In order to guide the development of communication initiatives targeting physicians, we evaluated the practical significance of predictive variables. It should be emphasized that the threshold for practical significance (in this case OR ≥3.0) is typically set much higher than statistical significance.19 ,20 With the exception of physicians under 35 years of age having moderately higher odds of using social networking websites, technology use among physicians in our study was uniform for practical purposes. Thus, communication initiatives involving internet-based technologies have the potential to reach a broad range of physicians, and messages should be designed accordingly.

The present study has several limitations. First, the use of quota sampling diminishes the generalizability of our findings, and the usage rates reported here should not be interpreted as national estimates of technology use. Next, aggregate use of technology was of particular interest to the Centers for Disease Control and Prevention's (CDC) Inside Knowledge: Get the Facts About Gynecologic Cancer campaign22 which conducted this study primarily to inform development of communication strategies to reach healthcare providers. Thus, the technology use studied was not limited to a professional context. Also, the survey items were brief and did not capture all uses associated with the listed examples. For instance, UpToDate is more commonly used for information retrieval than social networking. Finally, the study measures did not allow for the differentiation of frequent and infrequent users, as participants were only asked if they had used the listed technologies during the last 6 months.

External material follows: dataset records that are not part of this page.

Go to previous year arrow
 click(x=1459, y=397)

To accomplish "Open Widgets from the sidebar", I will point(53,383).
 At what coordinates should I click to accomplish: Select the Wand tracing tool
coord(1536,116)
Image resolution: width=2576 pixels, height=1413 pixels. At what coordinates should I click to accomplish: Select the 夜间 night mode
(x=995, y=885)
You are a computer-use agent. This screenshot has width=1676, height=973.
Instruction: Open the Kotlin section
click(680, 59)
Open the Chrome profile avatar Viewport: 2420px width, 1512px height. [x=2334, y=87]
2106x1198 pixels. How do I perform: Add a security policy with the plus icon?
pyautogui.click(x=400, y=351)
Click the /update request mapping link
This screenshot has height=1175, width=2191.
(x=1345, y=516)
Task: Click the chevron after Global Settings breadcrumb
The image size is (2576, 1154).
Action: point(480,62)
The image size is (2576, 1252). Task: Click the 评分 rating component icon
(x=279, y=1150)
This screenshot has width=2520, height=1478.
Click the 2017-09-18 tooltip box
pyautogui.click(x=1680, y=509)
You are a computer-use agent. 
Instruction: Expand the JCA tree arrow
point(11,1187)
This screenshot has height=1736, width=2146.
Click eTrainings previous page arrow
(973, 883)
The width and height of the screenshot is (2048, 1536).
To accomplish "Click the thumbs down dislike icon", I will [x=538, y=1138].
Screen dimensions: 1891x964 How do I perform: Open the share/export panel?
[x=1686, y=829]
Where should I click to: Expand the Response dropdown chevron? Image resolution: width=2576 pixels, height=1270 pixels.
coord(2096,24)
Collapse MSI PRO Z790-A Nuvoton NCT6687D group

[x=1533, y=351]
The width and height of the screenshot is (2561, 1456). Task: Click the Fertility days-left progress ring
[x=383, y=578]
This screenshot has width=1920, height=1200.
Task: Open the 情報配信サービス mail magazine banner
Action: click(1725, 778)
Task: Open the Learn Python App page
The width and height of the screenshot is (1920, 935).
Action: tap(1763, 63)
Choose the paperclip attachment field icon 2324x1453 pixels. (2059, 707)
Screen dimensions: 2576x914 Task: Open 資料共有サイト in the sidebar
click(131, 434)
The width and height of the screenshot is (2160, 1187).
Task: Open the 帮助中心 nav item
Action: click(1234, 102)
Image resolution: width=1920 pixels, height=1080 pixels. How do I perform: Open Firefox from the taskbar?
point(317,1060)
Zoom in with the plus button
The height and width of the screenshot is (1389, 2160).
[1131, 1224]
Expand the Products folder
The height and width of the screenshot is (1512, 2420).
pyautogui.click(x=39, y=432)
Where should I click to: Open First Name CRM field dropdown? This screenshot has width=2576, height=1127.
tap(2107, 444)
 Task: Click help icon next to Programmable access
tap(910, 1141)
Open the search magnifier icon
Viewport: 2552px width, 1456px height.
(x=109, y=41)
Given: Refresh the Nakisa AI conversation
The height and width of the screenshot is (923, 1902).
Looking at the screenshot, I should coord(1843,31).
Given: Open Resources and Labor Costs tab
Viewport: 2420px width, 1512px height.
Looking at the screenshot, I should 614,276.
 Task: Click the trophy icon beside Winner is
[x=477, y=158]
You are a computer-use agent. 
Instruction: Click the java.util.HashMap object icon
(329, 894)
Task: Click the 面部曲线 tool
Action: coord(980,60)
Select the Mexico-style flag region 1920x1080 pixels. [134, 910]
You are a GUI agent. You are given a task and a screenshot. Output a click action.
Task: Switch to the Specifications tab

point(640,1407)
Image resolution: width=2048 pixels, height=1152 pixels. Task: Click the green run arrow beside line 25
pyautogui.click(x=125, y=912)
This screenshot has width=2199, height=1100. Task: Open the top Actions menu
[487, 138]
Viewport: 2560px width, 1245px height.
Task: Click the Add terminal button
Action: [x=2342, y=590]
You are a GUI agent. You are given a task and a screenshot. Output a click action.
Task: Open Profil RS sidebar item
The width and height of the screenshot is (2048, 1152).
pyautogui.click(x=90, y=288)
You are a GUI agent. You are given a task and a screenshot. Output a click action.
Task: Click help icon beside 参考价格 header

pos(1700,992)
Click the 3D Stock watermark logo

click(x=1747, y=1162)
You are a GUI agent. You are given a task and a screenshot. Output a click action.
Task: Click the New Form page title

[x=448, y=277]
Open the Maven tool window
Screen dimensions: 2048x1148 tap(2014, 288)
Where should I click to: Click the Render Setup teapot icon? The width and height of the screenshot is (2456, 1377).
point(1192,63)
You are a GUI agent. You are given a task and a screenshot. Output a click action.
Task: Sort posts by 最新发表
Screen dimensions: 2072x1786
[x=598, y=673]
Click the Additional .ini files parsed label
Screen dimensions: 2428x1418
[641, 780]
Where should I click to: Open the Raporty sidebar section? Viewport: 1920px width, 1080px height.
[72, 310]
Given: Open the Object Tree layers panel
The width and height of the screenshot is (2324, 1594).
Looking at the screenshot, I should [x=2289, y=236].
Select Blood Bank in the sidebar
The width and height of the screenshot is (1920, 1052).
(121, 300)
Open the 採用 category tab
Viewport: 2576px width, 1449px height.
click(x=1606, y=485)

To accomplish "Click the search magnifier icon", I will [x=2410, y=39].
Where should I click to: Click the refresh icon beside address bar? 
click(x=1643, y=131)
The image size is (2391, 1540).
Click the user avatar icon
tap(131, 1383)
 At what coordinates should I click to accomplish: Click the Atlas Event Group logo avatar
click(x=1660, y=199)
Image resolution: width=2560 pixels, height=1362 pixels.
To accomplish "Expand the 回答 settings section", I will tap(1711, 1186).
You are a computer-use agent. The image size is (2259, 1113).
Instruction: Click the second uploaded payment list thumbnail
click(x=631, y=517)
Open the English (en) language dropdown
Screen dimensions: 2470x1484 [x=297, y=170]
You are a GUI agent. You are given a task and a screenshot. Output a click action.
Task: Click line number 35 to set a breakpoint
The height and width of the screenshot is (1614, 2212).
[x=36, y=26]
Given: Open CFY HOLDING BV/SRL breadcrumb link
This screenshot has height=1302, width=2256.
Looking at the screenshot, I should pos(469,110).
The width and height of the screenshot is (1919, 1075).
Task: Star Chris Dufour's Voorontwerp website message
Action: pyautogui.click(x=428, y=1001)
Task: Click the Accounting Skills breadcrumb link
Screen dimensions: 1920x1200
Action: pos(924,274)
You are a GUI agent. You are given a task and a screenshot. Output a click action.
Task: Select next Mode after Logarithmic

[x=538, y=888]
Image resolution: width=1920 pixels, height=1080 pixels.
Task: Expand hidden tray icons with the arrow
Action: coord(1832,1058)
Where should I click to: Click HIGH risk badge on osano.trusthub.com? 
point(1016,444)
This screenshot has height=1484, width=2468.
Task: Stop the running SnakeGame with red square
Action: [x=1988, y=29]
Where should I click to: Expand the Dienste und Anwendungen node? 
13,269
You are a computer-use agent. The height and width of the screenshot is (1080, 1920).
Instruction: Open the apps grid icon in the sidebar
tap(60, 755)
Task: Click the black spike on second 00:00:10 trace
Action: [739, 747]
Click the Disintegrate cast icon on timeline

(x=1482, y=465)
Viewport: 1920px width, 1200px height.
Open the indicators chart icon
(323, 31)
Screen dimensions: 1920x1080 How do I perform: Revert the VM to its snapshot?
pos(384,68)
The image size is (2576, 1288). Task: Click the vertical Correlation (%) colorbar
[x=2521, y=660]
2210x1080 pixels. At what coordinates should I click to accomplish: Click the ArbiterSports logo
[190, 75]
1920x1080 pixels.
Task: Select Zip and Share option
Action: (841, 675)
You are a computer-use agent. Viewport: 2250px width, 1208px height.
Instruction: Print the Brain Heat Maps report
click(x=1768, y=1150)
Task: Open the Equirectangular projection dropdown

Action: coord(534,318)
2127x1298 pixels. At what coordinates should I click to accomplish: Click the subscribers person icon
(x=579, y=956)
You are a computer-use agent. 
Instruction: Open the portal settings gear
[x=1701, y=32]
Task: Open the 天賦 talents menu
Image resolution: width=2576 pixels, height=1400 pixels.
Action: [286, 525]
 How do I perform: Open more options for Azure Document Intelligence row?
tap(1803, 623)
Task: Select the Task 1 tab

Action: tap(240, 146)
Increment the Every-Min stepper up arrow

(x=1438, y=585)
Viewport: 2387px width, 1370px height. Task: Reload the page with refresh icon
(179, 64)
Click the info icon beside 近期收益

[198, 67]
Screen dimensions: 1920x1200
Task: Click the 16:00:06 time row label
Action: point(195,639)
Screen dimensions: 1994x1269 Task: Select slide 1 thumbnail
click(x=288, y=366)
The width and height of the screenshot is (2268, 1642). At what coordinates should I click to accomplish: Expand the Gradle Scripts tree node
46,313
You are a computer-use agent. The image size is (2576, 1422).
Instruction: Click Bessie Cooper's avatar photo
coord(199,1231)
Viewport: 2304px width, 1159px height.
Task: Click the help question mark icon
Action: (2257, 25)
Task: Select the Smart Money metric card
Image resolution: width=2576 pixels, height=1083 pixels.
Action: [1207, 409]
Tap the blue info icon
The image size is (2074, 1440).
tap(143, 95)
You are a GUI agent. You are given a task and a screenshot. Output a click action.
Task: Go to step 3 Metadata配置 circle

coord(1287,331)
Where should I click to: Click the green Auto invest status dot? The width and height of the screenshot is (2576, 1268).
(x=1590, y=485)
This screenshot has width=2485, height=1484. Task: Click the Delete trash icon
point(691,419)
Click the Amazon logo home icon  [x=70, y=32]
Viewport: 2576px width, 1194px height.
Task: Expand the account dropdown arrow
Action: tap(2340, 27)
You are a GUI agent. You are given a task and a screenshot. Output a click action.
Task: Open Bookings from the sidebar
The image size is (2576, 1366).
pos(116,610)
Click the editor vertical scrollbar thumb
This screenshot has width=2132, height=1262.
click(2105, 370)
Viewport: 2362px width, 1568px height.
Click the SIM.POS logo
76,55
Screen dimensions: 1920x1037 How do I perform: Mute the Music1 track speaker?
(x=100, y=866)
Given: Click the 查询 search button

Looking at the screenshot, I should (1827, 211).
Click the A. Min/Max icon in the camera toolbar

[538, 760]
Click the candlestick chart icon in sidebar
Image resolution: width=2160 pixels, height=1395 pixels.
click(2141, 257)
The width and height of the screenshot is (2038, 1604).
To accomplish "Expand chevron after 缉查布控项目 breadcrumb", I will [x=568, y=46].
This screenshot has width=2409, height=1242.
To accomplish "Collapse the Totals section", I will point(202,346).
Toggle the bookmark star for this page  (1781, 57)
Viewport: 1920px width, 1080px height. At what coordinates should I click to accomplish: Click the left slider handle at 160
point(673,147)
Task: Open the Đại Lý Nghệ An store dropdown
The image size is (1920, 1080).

Our results may guide the development of provider-targeted communication initiatives as well as investigations of the clinical implications of physician use of the technologies studied. However, physician use of some internet-based communication technologies has expanded rapidly,2 ,23 and the characteristics of users may change as uptake increases and technologies evolve. Despite the often dynamic nature of physician technology adoption, we found several consistent predictors of use across seven technologies with varying levels of uptake. The extent to which this consistency translates into longevity for our results will require further observation over time.

Footnotes

  • The 2009 DocStyles data reported here were licensed from Porter Novelli (Washington, DC).

  • Funding The Centers for Disease Control and Prevention, National Center for Chronic Disease Prevention and Health Promotion, Division of Cancer Prevention and Control provided funding for this study.

  • Disclaimer The findings and conclusions in this report are those of the authors and do not necessarily represent the official position of the Centers for Disease Control and Prevention.

  • Competing interests None.

  • Ethics approval Analysis of data used in this study was exempted from institutional review board approval, as personal identifiers were not included in the dataset provided to investigators.

  • Provenance and peer review Not commissioned; externally peer reviewed.